Comprehensive Analysis
A quick health check on Compumedics reveals a concerning financial picture based on its latest annual report, as recent quarterly data is not available. The company is not profitable, reporting a net loss of -1.27M and a negative earnings per share of -0.01. While it did generate positive cash, the amount was minimal; cash from operations (CFO) was only 0.45M on over 51M in revenue. The balance sheet appears unsafe, burdened by 13.88M in total debt against only 2.69M in cash, leading to a high net debt position. A low current ratio of 1.11 signals potential near-term stress, indicating limited capacity to cover short-term obligations without relying on external financing.

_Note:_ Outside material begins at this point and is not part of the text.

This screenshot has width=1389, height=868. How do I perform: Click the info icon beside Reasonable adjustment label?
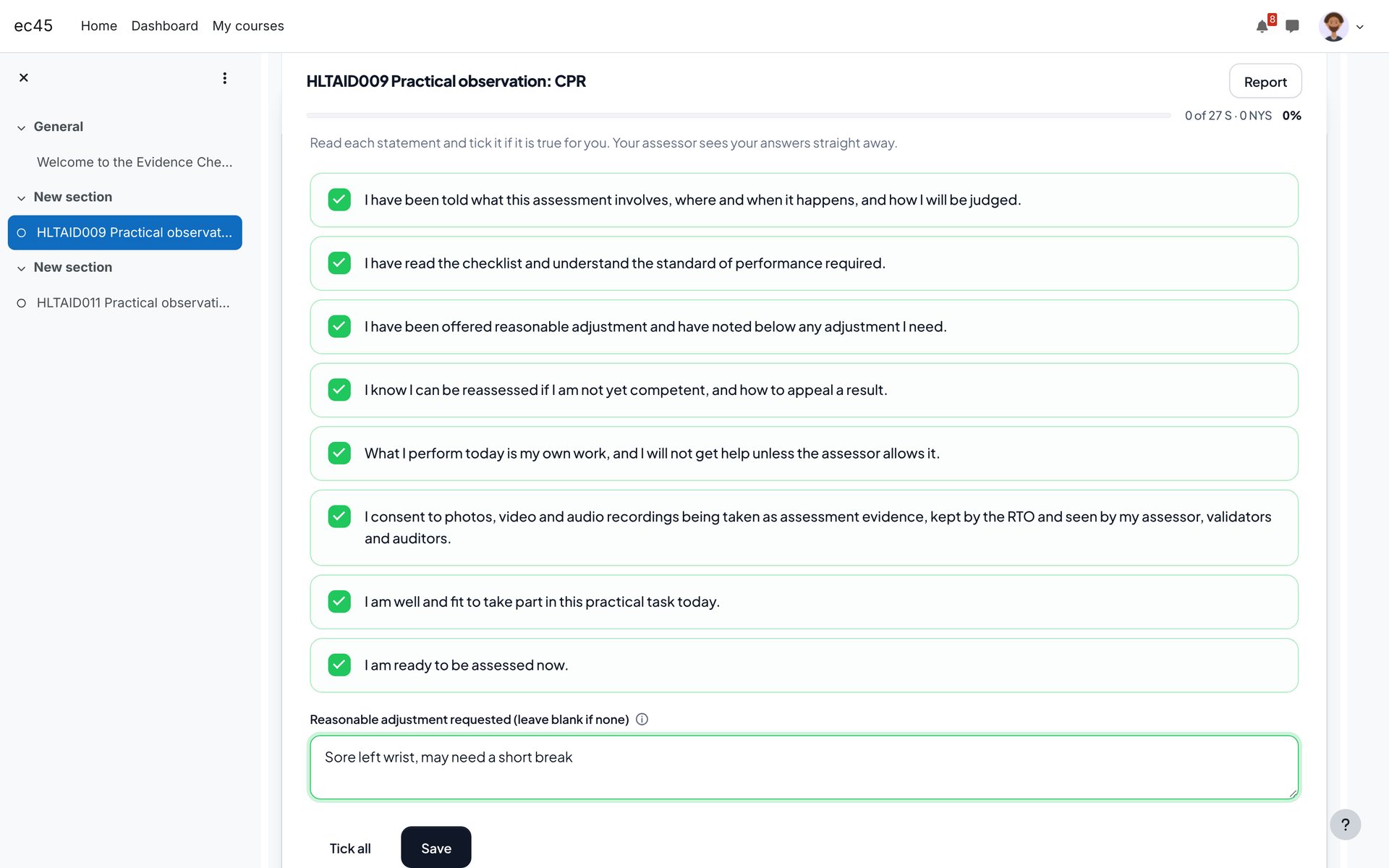[642, 719]
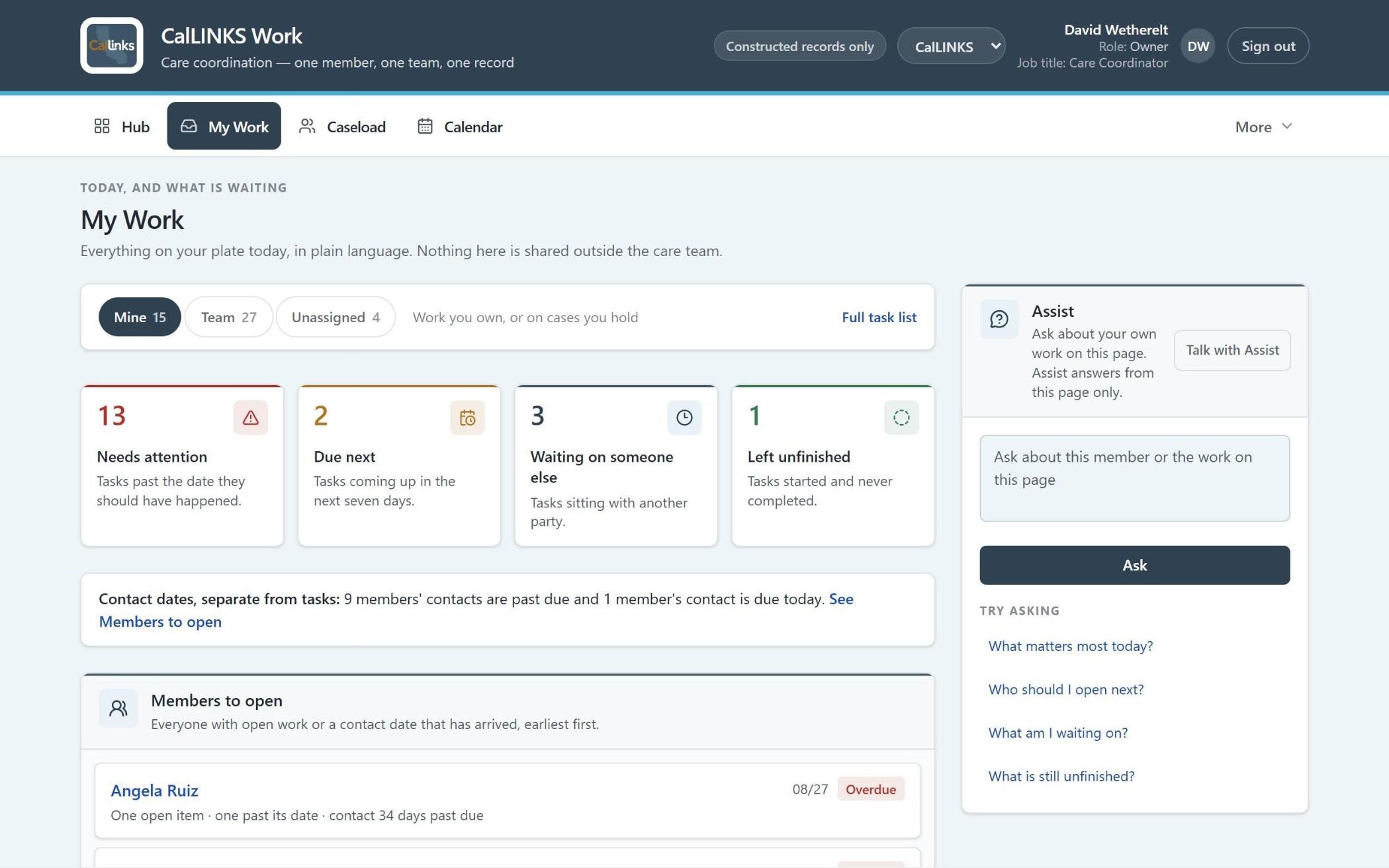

The income statement highlights a major challenge with profitability despite healthy top-line margins. Compumedics reported annual revenue of 51.04M. Its gross margin of 55.11% is solid, suggesting the company has some pricing power on its products before accounting for operating costs. However, this strength is completely eroded by high operating expenses. The operating margin is a razor-thin 1.75%, and the net profit margin is negative at -2.48%. For investors, this indicates that the company's cost structure, particularly selling, general, and administrative expenses (25.89M), is too high for its current sales level, preventing it from turning a profit.
A crucial question for investors is whether the company's accounting earnings reflect real cash generation. In Compumedics' case, the cash flow statement tells a more nuanced story than the income statement. The company's cash from operations (CFO) was 0.45M, which is significantly better than its net loss of -1.27M. This positive conversion is primarily due to non-cash expenses like depreciation (1.45M) being added back and a large increase in accounts payable (3.91M), which means the company delayed payments to its suppliers. However, this was partially offset by a 4.45M increase in accounts receivable, indicating customers are taking longer to pay, which ties up valuable cash. While technically cash positive, the quality is low as it relies on stretching payables rather than strong collections.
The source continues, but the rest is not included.